Here it is at the @renegadeguild retreat, with @mourningmountainsbindery's quarto legal, for scale:
Process pictures and videos under the cut.
So the first question was, how to get the cover on. Because PVA dries fast. I didn't want to use paste, because I was afraid the water would fuck up the boards, but in the time it would take to get glue on the whole board, the first glue would have already started to dry.
The answer:
dumping some glue onto the board, and slowly unrolling the fabric while my girlfriend frantically went ahead with a silicone scraper. So basically, curling.

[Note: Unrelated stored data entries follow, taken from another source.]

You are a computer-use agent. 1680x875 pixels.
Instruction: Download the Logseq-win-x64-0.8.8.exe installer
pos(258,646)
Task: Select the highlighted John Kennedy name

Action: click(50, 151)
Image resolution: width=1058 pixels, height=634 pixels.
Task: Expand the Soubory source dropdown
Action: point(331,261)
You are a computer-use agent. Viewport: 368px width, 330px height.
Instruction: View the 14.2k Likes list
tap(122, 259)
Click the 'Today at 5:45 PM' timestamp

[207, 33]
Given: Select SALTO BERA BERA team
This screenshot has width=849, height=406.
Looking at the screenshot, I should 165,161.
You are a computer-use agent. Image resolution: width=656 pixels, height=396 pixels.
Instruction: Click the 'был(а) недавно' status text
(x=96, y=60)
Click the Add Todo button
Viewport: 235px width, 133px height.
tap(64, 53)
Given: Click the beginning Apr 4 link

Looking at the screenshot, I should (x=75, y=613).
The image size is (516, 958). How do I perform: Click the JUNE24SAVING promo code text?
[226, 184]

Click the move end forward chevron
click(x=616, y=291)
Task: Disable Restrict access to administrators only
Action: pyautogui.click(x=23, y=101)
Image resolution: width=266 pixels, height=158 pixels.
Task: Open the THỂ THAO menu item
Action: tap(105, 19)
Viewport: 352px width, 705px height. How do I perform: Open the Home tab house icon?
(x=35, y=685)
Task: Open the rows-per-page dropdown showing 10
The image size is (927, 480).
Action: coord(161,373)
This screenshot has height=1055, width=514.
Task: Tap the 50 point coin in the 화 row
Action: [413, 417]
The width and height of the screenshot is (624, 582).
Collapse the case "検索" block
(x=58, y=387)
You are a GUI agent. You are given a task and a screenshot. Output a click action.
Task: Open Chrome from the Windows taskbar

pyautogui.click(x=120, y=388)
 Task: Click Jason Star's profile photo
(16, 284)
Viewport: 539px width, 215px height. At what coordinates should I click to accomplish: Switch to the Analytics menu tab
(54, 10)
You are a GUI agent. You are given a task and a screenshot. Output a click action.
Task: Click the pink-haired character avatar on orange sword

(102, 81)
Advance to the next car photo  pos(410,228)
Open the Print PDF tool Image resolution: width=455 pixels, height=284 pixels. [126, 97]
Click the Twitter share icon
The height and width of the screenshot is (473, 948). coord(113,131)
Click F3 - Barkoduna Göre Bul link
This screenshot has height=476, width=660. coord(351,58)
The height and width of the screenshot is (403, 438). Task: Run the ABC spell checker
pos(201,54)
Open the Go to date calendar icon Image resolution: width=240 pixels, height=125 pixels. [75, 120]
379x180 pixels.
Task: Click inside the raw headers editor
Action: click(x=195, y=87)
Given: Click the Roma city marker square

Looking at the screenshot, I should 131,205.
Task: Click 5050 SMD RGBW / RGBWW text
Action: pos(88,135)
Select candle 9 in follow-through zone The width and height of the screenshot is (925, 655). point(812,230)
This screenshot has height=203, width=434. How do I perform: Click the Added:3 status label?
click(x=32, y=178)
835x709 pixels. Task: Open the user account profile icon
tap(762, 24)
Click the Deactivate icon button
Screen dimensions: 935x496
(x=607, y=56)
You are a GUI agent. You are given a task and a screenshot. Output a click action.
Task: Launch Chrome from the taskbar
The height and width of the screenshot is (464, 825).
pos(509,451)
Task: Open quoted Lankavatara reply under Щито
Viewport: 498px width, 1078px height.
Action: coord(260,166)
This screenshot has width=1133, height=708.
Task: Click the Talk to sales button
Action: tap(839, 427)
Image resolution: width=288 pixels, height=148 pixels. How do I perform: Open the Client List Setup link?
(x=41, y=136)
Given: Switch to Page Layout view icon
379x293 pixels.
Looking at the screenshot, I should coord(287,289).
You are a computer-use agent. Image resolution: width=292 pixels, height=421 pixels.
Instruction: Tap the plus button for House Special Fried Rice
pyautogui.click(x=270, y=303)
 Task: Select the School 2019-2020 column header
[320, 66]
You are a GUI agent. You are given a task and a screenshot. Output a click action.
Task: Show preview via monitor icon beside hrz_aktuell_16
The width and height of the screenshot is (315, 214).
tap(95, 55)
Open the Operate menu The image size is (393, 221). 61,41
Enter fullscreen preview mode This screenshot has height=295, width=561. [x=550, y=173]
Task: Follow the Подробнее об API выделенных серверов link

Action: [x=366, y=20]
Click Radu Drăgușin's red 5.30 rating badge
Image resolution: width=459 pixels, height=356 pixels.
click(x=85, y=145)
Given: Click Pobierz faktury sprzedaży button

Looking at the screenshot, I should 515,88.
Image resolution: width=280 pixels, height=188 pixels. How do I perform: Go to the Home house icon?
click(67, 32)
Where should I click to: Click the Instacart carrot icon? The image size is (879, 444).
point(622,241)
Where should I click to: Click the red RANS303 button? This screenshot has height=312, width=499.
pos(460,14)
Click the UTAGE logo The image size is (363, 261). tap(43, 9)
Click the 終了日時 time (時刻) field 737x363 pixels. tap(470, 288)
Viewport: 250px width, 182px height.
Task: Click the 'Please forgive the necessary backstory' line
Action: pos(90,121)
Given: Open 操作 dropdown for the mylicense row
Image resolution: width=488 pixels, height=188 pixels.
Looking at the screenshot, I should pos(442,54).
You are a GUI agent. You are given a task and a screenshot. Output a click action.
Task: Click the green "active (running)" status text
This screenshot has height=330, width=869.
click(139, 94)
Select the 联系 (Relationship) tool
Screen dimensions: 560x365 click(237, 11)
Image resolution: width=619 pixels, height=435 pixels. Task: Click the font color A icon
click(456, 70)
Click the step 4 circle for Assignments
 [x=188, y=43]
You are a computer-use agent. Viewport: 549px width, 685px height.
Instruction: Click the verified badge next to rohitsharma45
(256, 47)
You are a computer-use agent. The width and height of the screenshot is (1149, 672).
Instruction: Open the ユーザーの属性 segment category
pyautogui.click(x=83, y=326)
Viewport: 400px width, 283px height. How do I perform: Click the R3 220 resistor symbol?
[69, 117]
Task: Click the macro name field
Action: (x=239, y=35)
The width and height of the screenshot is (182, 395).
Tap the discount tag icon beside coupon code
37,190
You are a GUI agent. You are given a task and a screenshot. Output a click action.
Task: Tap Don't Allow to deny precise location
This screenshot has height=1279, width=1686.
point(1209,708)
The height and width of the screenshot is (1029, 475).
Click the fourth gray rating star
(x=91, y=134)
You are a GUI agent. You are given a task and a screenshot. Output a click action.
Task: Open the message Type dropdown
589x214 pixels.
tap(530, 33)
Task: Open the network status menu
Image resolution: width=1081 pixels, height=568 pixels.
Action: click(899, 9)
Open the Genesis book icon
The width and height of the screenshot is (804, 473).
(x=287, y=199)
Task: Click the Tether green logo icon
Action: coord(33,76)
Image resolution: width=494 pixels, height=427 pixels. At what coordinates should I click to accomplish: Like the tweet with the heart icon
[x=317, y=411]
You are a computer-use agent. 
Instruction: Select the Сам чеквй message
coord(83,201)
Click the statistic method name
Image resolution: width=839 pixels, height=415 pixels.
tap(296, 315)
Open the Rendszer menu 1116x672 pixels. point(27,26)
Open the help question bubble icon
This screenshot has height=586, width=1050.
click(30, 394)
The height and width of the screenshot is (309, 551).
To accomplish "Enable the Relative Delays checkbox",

For decoration, the first thing I knew I wanted to do was make a glow-in-the dark cheshire cat, so I started off by putting lines of masking tape up next to each other, drawing the design on with a sharpie, and then cutting on said lines to make a stencil. I then thought the cover looked a little empty, so I added the title. (Intermittently adding additional layers of glow in the dark paint.)
Then I peeled the tape off and the edges were a little wonkier in places than I'd hoped for. So, obviously, I had to do an outline. And I had all this imitation gold that I'd failed to make work on the page edges of my Good Omens bind, so obviously....
This also ended up requiring a ton of touch-ups: I just did the gilding adhesive directly onto the book cloth, which isn't the recommended method but I didn't trust my ability to keep my hand steady enough for primer. I did have to do two layers. (Pictured above is a bit of gilding adhesive waiting to be dry enough to put more gold on. It takes half an hour or so, and then the sealant that goes on top takes 4 hours to fully cure. So I did not do this on every single letter, though I considered it for one insane second.)
The endpapers are butcher paper a teacher friend kindly stole obtained for me. Getting them on required another frantic glue fest, with the assistance of @eebeesee, who was very nice about it.
Obviously, it was too big for the press. So here it is under a piece of chipboard, the glass top of the coffee table (surprisingly heavy,) 50lbs of dumbells, and then, for good measure, my actual book press plonked on top. Also required the assistance of eebee because keeping all of that aligned was kind of a four-arm operation.
The chipboard still warped a bit because, again, it's chipboard.
Eventually I'm going to make an actual quarto legal with the same cover so it can be compared to its mini-me.